De repente, escuché un sonido. Era un ruido suave, pero constante, que provenía de la oscuridad. Me levanté de la cama y caminé hacia la puerta de mi habitación, pero algo en mi interior me decía que no abriera esa puerta.

El sonido se hizo más fuerte y sentí como si alguien o algo estuviera respirando detrás de mí. Me di vuelta y vi una figura oscura en la puerta de mi habitación. Era alta y delgada, y no podía ver su rostro, pero sabía que no era humano.

Traté de gritar, pero mi voz no salió. La figura comenzó a acercarse a mí lentamente, y sentí como si cada célula de mi cuerpo estuviera gritando en silencio.
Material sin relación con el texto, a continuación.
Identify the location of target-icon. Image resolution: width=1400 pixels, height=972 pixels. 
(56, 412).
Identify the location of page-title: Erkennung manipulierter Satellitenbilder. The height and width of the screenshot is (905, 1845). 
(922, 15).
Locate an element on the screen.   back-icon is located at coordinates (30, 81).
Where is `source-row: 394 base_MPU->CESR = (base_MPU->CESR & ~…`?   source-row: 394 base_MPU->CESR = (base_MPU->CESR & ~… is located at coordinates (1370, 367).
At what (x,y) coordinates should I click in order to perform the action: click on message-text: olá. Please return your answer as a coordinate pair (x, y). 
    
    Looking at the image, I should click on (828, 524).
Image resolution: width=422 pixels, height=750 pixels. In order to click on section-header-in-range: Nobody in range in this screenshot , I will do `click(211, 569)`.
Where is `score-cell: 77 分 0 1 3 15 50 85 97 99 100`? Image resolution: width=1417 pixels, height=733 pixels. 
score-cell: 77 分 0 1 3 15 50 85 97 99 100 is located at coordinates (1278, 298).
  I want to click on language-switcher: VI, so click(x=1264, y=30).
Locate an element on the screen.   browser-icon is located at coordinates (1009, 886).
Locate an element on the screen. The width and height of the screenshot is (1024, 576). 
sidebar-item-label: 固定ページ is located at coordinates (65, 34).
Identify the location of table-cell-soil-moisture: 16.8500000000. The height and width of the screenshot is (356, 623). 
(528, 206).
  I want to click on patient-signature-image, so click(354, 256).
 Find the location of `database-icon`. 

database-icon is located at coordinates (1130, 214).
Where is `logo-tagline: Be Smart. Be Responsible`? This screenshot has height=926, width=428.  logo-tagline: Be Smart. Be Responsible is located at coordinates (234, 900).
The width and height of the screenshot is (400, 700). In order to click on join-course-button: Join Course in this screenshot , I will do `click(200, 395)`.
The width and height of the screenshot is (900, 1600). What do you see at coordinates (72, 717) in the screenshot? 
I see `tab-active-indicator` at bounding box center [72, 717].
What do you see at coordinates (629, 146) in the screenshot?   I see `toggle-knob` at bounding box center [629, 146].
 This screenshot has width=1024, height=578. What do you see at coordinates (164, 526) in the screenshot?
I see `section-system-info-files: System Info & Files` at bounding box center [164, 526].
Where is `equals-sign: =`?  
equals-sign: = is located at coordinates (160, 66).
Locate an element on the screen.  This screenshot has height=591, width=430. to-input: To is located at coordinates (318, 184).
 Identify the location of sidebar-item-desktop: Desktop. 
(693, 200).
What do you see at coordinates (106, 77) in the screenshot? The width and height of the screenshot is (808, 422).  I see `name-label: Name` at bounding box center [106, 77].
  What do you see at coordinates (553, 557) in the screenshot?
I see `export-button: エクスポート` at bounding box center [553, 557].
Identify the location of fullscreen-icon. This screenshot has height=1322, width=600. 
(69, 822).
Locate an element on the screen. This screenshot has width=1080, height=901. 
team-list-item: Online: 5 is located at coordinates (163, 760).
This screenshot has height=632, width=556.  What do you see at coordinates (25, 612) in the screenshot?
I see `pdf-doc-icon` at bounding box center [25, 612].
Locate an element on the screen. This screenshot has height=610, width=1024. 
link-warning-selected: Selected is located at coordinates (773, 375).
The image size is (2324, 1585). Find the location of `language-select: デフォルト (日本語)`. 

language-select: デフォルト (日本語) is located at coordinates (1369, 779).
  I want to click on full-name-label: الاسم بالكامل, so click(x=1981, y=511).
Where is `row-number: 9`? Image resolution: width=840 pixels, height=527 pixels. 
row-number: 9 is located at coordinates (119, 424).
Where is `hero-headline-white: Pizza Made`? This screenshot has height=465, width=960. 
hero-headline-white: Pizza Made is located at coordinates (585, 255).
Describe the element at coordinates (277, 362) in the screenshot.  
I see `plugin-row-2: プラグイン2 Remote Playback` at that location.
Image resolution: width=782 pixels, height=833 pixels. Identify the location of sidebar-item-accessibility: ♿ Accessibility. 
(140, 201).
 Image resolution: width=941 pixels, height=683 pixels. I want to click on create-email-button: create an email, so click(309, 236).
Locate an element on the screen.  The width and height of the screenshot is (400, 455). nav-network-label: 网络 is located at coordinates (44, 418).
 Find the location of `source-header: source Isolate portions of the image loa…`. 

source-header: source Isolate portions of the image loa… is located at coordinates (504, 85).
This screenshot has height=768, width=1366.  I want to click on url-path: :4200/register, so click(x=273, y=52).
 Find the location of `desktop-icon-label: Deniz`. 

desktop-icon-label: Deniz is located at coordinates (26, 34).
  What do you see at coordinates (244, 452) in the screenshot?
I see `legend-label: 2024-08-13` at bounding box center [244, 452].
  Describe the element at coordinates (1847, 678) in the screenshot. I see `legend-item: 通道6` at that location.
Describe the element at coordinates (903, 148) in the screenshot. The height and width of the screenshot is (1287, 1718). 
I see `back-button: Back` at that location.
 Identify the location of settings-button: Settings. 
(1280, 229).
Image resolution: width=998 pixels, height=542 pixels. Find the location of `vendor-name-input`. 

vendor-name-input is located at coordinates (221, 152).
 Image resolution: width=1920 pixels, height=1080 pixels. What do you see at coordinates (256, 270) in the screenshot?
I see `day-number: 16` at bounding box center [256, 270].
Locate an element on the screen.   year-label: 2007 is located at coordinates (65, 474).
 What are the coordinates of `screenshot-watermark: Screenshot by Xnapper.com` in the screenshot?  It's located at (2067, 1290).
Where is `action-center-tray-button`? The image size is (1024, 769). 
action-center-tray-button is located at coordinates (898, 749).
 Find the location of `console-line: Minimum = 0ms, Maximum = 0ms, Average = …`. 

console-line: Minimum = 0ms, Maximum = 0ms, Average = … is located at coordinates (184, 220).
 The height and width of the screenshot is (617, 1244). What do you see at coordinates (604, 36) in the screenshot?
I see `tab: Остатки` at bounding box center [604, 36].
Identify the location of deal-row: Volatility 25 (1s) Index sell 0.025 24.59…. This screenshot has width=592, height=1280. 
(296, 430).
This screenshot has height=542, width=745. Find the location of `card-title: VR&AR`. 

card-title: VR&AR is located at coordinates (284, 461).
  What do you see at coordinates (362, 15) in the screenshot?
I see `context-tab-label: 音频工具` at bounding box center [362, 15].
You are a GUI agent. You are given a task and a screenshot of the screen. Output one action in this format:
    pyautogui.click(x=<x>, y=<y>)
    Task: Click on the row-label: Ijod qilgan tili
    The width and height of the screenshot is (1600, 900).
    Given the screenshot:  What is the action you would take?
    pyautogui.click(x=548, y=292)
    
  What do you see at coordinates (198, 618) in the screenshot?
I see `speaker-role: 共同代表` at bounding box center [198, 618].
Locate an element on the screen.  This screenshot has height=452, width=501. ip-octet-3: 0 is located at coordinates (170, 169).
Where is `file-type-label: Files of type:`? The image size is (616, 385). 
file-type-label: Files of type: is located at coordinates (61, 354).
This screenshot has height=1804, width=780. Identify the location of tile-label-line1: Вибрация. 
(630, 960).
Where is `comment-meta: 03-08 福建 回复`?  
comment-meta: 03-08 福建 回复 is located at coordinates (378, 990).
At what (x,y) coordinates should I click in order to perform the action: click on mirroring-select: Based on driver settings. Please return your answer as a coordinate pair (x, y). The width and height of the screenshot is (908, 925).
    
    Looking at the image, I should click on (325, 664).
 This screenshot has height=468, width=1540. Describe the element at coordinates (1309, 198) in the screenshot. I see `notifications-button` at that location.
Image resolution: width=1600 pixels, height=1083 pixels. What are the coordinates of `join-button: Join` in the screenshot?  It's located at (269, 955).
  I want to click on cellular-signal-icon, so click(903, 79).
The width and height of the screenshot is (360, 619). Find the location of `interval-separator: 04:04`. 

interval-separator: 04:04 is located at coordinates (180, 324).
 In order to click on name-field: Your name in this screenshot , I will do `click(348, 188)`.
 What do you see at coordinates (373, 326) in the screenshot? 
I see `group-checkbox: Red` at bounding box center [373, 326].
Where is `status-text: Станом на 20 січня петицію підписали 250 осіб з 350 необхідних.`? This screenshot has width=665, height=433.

De repente, la figura desapareció, y el sonido se detuvo. Me quedé allí, temblando, sin saber qué hacer. Sabía que algo estaba mal en esa casa, y que no podía quedarme allí por más tiempo.

Agarré mis cosas y salí corriendo de la casa, sin mirar atrás. Nunca supe qué era lo que estaba en esa casa, pero nunca volví allí de nuevo.